Answer

**step1** Analyzing the given example

The given example is: $$x • y • z = y • x • z$$.
In this example, we observe that the first two numbers, `x` and `y`, have switched their positions in the multiplication operation. The number `z` remains in its original position relative to the product of `x` and `y`. This shows that changing the order of `x` and `y` does not change the overall result of the multiplication.
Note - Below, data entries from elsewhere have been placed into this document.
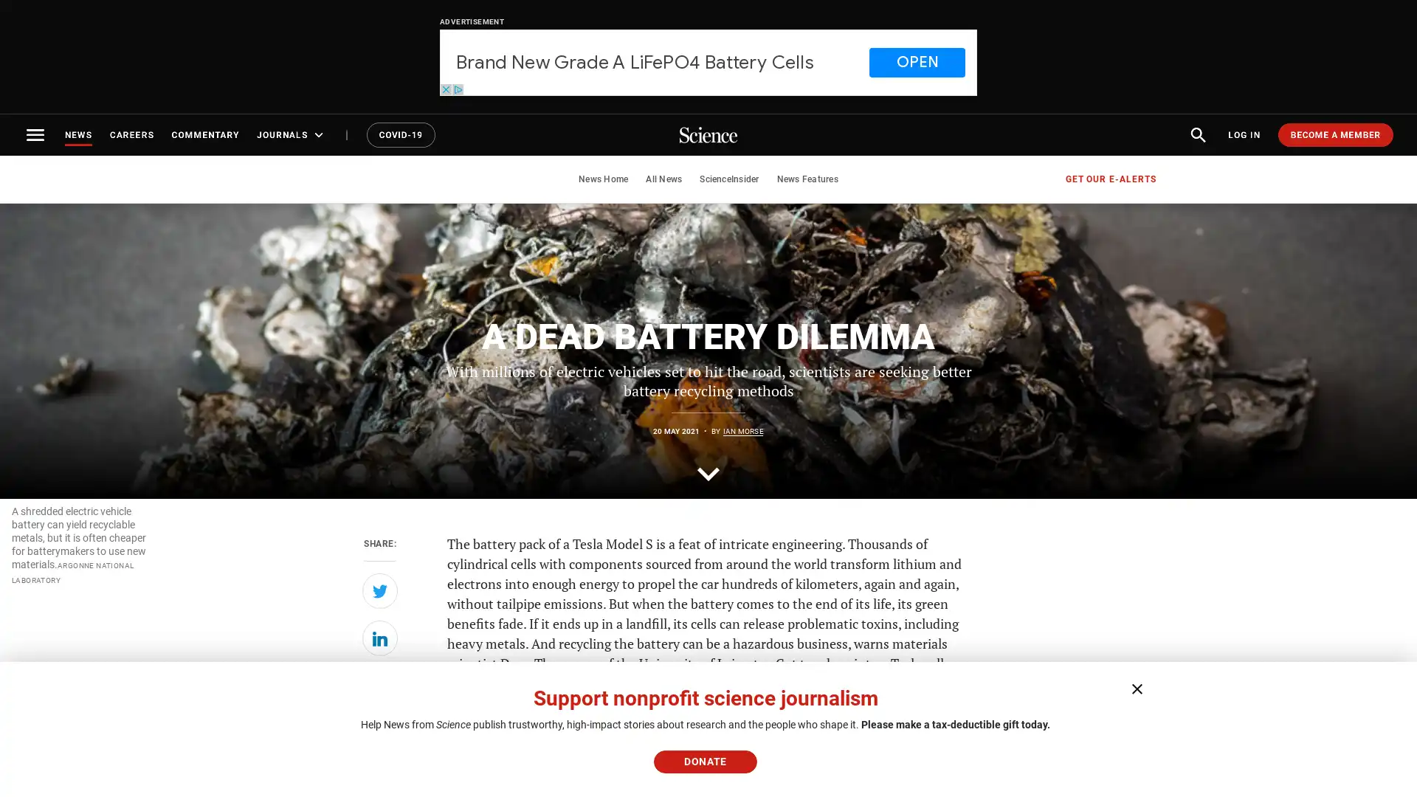  I want to click on JOURNALS, so click(292, 134).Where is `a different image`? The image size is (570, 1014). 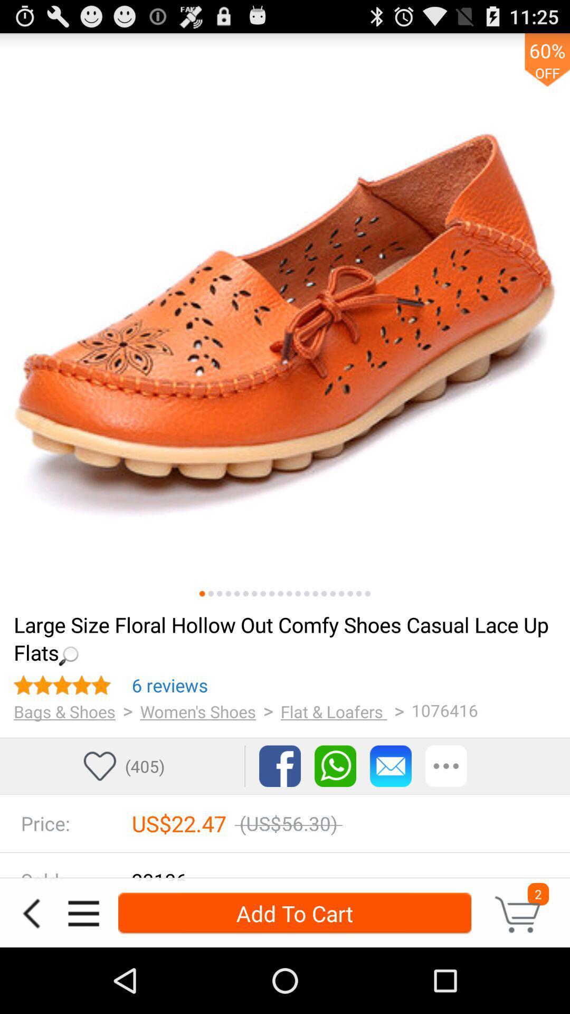
a different image is located at coordinates (359, 594).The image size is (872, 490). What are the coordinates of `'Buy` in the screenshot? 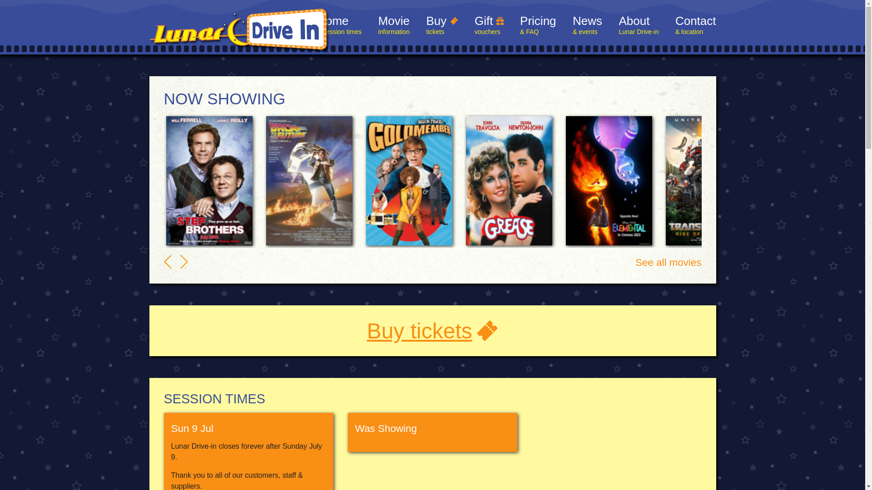 It's located at (442, 25).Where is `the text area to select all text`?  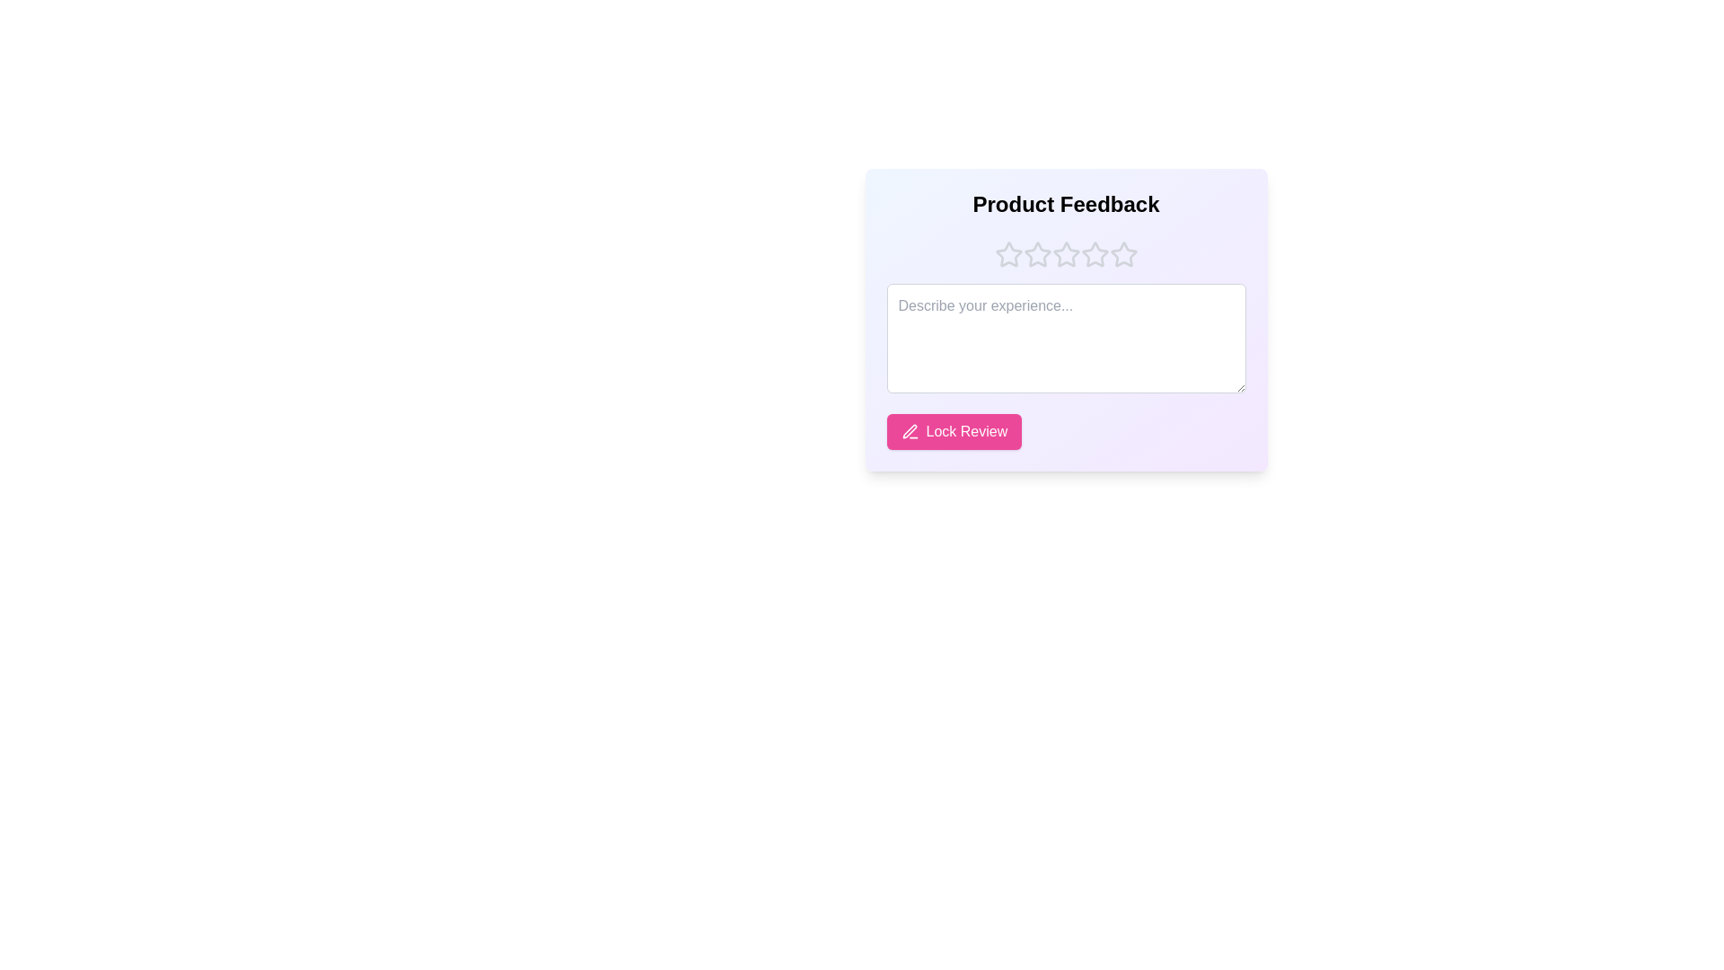
the text area to select all text is located at coordinates (1066, 339).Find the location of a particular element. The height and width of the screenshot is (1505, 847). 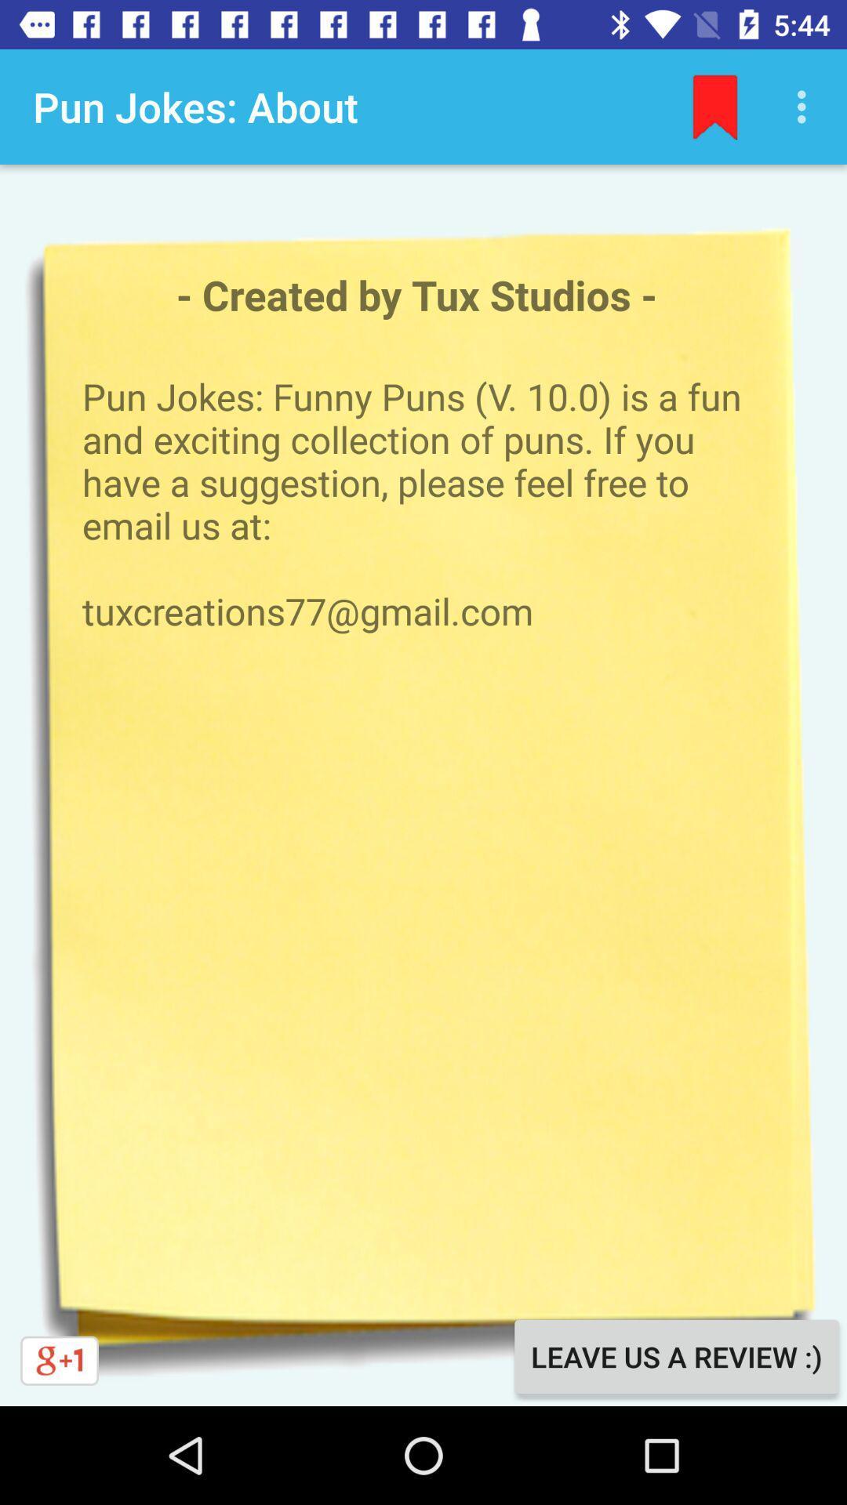

app to the right of the pun jokes: about is located at coordinates (714, 106).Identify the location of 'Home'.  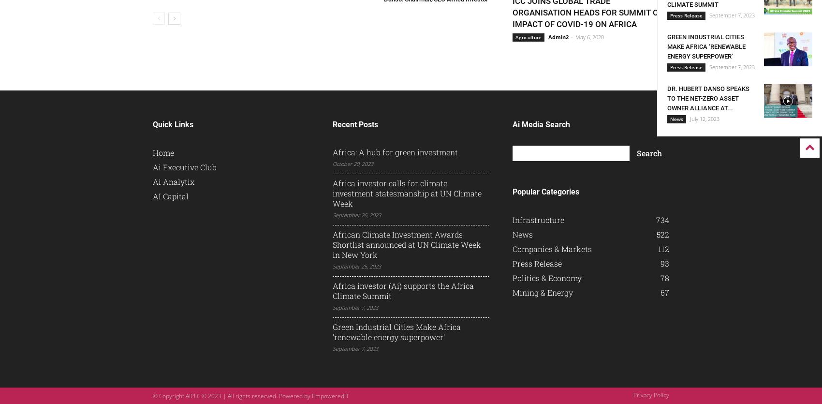
(162, 152).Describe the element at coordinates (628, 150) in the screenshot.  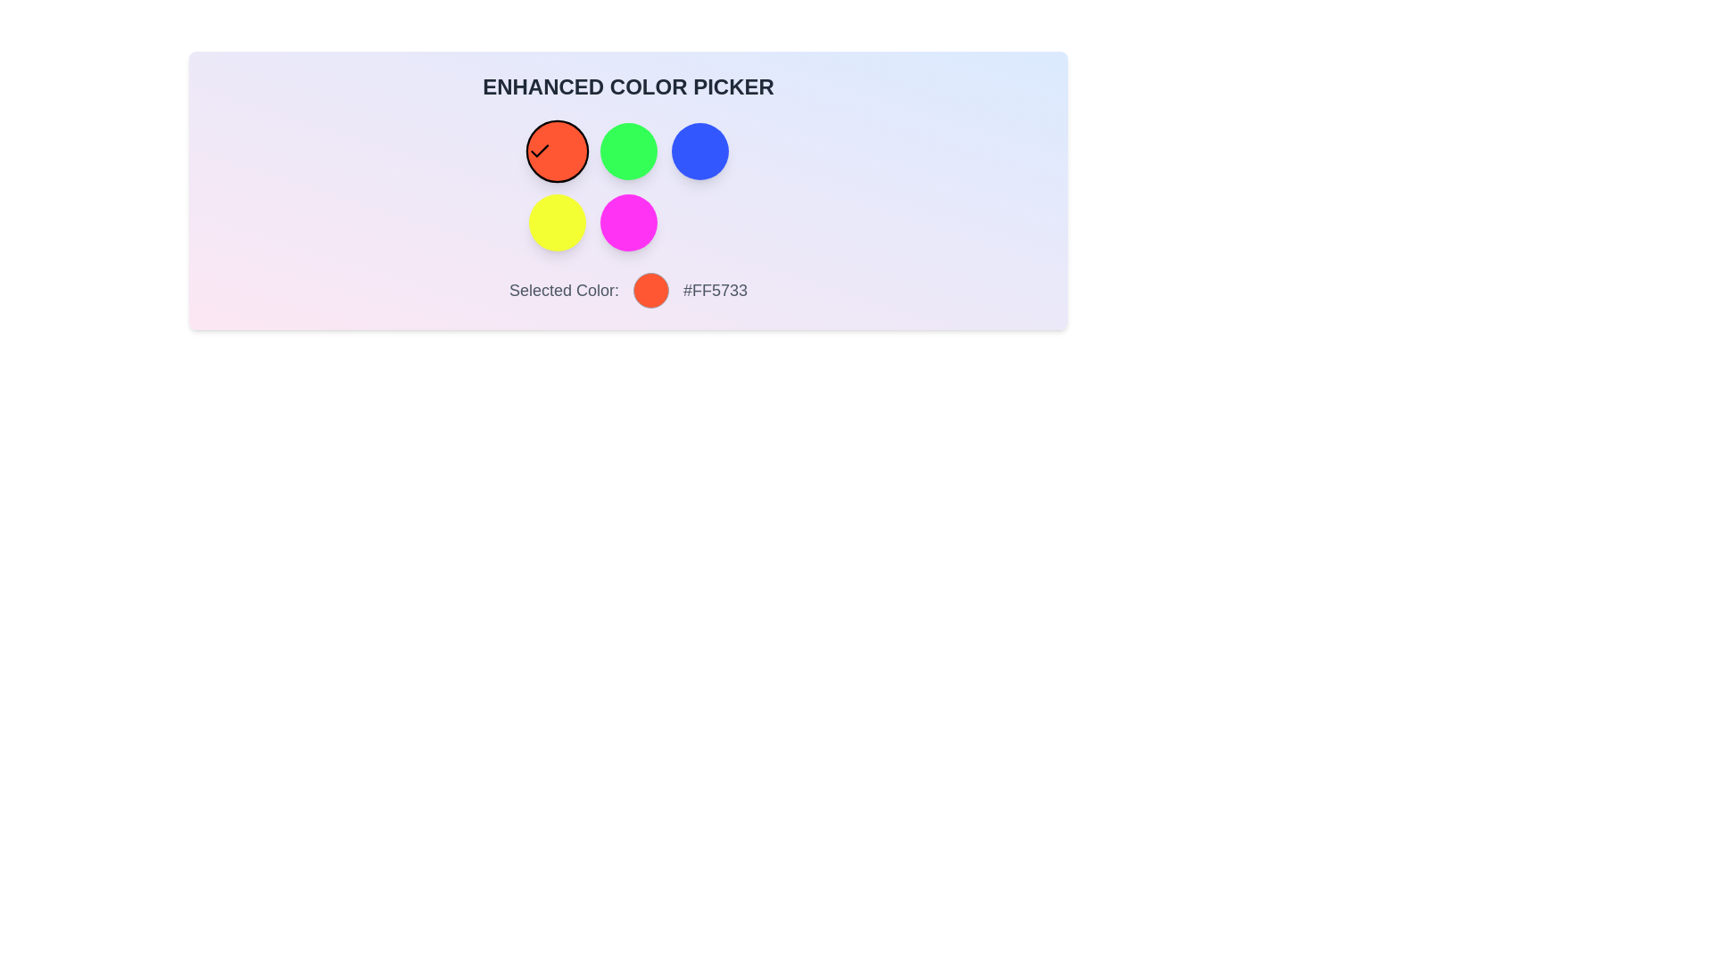
I see `the green circular button located in the top row of a 3x3 grid layout via keyboard navigation` at that location.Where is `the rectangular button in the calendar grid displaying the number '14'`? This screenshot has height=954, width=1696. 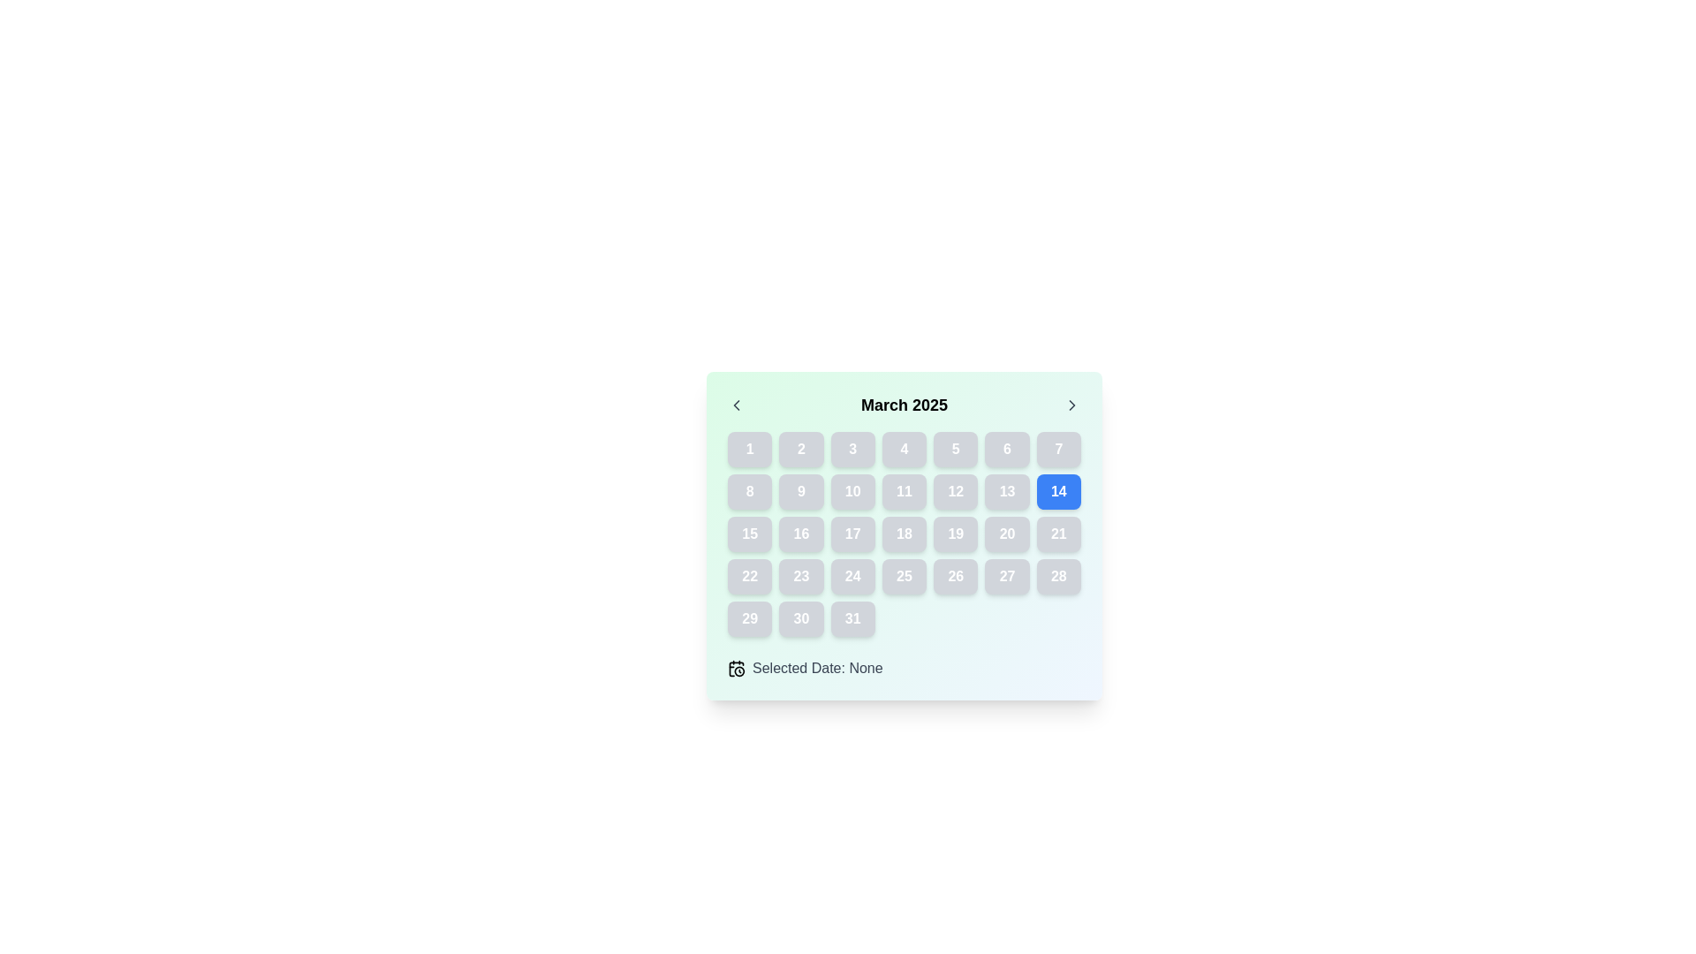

**step2** Understanding relevant algebraic properties

Let's review the definitions of the properties listed as options:
1. **Commutative Property of Multiplication**: This property states that the order in which two or more numbers are multiplied does not change the product. For example, $$2 \times 3$$ gives the same result as $$3 \times 2$$.
2. **Associative Property of Multiplication**: This property states that the way numbers are grouped in multiplication does not change the product. For example, $$(2 \times 3) \times 4$$ gives the same result as $$2 \times (3 \times 4)$$. This property involves changing the parentheses, or the grouping.
3. **Distributive Property**: This property shows how multiplication combines with addition or subtraction. For example, $$2 \times (3 + 4)$$ is equal to $$(2 \times 3) + (2 \times 4)$$.
4. **Transitive Property**: This property is generally used for relations like equality or inequality. For example, if A is equal to B, and B is equal to C, then A is equal to C.

**step3** Identifying the correct property demonstrated

By comparing the given example, `x • y • z = y • x • z`, with the definitions, we can see that only the order of the numbers being multiplied (`x` and `y`) has changed, while the product remains the same. This perfectly aligns with the definition of the **Commutative Property of Multiplication**.